── Data for review ──

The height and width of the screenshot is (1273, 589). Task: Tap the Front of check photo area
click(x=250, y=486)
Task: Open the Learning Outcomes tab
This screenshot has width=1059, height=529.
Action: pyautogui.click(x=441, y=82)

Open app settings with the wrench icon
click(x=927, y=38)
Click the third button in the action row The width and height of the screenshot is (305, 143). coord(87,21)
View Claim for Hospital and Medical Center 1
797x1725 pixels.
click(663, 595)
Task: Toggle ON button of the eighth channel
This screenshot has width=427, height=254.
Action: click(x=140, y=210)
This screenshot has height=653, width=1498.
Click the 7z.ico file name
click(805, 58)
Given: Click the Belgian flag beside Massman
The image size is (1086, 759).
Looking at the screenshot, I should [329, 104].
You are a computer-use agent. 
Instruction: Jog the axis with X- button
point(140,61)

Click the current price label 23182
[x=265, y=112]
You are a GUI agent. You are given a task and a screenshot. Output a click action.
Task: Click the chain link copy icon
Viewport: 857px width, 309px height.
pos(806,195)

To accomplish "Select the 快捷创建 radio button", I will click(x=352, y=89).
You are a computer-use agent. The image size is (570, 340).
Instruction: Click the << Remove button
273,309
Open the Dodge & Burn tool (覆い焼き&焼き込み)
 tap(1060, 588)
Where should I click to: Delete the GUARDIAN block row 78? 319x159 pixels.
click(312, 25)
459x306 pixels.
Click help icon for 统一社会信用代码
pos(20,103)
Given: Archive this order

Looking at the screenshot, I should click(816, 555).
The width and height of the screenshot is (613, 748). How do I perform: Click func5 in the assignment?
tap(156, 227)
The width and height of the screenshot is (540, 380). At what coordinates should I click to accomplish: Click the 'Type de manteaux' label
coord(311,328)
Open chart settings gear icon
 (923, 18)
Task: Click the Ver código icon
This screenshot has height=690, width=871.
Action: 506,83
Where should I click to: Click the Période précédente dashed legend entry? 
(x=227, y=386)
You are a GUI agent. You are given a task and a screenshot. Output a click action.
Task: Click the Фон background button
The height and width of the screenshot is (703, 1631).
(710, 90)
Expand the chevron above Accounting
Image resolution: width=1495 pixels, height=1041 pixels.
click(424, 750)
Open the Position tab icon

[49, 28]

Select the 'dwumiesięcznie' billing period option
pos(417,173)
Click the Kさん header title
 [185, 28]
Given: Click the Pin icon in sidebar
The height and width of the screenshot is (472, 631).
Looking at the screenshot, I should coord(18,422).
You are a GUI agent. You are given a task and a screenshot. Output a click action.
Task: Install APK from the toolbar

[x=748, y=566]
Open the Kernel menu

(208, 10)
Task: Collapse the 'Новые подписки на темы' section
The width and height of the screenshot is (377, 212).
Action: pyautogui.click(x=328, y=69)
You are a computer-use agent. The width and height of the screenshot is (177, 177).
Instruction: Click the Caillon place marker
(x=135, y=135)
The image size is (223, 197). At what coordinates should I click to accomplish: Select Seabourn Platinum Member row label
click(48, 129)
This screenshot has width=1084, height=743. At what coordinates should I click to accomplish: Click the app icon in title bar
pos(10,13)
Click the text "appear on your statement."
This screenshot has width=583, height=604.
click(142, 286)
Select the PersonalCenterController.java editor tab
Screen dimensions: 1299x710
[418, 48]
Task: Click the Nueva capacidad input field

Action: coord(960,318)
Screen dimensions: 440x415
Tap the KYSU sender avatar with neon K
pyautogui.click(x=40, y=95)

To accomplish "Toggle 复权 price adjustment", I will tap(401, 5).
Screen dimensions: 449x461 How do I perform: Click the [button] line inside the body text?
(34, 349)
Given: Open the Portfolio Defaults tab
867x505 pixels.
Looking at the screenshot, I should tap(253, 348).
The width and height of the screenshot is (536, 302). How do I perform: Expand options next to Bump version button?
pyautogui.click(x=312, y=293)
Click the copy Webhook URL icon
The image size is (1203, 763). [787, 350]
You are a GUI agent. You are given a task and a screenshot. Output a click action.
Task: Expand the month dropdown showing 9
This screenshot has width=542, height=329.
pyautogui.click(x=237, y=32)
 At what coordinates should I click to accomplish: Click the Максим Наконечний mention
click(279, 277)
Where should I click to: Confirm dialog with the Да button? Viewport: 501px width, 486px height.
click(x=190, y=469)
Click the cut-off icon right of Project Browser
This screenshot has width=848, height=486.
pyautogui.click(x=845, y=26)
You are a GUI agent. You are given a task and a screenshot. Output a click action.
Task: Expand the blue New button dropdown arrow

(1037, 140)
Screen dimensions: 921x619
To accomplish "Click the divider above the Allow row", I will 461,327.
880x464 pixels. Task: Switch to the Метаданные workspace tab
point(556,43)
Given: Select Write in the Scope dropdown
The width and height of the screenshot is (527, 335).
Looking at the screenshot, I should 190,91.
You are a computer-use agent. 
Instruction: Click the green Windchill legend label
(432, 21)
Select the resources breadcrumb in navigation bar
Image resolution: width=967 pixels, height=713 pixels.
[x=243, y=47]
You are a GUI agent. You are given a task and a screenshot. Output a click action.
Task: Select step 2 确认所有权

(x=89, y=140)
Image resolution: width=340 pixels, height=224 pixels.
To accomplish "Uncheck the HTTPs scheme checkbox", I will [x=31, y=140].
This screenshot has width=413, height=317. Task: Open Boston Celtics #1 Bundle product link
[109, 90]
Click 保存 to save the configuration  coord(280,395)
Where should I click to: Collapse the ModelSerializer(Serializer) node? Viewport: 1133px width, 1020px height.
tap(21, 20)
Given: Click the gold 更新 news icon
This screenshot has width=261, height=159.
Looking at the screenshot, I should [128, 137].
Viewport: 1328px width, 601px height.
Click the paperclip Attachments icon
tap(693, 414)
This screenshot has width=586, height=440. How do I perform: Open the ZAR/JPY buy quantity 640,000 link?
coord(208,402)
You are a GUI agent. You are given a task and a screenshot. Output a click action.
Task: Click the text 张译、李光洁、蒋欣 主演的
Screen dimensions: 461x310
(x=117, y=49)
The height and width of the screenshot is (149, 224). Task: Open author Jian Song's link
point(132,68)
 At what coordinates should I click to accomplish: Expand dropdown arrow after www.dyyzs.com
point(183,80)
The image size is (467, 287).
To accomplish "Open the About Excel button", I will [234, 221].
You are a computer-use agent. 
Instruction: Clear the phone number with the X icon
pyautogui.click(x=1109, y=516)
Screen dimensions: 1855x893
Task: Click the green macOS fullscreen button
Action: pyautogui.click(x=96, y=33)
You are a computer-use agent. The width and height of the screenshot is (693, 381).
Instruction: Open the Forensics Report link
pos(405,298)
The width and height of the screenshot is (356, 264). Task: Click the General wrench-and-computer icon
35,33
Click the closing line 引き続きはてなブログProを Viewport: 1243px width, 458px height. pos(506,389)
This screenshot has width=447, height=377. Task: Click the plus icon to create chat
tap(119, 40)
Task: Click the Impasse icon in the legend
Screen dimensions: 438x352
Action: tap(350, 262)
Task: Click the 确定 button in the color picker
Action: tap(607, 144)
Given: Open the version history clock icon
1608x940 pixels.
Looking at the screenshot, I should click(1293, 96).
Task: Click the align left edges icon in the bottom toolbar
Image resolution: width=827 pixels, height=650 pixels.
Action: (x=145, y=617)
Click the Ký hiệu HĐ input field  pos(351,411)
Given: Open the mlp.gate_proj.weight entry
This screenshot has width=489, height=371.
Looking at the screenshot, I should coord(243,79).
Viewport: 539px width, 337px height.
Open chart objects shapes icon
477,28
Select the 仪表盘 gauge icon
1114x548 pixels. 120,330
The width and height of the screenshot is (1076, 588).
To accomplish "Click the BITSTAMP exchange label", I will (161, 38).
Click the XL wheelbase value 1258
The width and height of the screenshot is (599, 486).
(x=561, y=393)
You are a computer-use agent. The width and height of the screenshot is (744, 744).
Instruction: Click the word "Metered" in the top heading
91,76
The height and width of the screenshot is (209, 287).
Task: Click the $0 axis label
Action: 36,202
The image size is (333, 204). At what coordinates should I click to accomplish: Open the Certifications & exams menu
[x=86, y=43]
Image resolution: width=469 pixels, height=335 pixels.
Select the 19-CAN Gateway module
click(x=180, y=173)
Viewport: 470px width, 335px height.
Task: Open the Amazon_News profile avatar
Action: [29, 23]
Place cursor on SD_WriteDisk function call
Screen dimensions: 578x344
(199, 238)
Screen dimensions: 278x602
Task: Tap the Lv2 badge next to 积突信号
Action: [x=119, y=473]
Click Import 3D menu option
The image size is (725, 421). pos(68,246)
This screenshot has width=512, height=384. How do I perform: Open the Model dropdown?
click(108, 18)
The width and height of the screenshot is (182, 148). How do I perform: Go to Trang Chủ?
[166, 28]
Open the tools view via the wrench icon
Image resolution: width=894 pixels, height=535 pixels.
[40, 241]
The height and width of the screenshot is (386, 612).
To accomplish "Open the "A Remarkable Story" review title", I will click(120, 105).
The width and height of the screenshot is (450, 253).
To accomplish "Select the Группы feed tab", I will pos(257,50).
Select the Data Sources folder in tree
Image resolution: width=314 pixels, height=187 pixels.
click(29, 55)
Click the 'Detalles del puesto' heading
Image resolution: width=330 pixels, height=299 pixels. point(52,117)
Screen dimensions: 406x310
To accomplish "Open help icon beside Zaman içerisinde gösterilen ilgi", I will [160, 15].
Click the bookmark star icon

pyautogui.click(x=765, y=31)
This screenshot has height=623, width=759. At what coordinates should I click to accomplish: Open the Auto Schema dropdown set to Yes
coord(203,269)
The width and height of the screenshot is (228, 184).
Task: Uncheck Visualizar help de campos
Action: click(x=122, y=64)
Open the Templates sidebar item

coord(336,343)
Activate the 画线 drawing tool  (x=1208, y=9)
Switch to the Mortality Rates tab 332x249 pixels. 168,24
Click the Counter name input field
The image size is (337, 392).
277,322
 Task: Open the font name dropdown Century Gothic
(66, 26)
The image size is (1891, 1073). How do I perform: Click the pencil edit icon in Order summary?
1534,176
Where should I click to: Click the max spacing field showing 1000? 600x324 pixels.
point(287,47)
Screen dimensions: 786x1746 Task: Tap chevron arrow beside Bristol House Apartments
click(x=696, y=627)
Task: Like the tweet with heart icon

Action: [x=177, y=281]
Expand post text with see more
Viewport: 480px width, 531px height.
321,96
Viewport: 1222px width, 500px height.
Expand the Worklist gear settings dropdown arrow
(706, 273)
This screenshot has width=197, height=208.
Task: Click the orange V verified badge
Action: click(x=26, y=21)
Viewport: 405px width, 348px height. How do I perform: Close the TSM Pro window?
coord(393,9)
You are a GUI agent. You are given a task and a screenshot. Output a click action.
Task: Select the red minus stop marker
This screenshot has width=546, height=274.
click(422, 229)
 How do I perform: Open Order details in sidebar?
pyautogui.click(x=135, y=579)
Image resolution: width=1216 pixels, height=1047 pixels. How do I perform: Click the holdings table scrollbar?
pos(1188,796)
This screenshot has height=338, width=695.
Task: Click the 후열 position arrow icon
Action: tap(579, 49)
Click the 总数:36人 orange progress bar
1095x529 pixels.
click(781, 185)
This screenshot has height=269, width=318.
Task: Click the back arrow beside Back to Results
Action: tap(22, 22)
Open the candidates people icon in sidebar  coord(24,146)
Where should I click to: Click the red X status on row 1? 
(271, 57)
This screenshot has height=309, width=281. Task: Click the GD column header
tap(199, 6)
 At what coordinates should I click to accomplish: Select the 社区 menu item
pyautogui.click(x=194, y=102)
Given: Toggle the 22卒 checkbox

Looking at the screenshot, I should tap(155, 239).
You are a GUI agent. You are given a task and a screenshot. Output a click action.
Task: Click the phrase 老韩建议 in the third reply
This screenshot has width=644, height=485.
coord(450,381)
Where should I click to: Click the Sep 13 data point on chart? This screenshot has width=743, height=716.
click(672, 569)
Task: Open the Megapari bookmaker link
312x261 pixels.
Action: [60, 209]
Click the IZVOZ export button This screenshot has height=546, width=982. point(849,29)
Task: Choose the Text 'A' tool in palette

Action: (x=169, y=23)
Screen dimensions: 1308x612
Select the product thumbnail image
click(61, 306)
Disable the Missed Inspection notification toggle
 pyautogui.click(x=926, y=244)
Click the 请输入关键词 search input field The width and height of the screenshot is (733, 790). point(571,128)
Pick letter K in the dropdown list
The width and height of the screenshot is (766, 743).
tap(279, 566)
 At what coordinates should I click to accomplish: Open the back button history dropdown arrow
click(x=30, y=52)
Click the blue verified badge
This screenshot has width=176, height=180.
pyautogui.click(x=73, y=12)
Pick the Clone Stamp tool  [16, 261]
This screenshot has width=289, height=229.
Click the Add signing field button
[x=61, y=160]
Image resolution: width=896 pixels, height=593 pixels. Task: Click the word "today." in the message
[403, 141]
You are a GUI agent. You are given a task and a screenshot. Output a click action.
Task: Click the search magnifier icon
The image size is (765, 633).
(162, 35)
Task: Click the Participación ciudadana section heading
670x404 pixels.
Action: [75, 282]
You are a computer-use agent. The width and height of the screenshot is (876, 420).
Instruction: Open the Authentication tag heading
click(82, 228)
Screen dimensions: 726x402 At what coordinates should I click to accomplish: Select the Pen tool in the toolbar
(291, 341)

───

→ **Exercise**
Search the records above for the string "section". Report each line that has it.

→ **Answer to the exercise**
Task: Collapse the 'Новые подписки на темы' section
Task: Click the Participación ciudadana section heading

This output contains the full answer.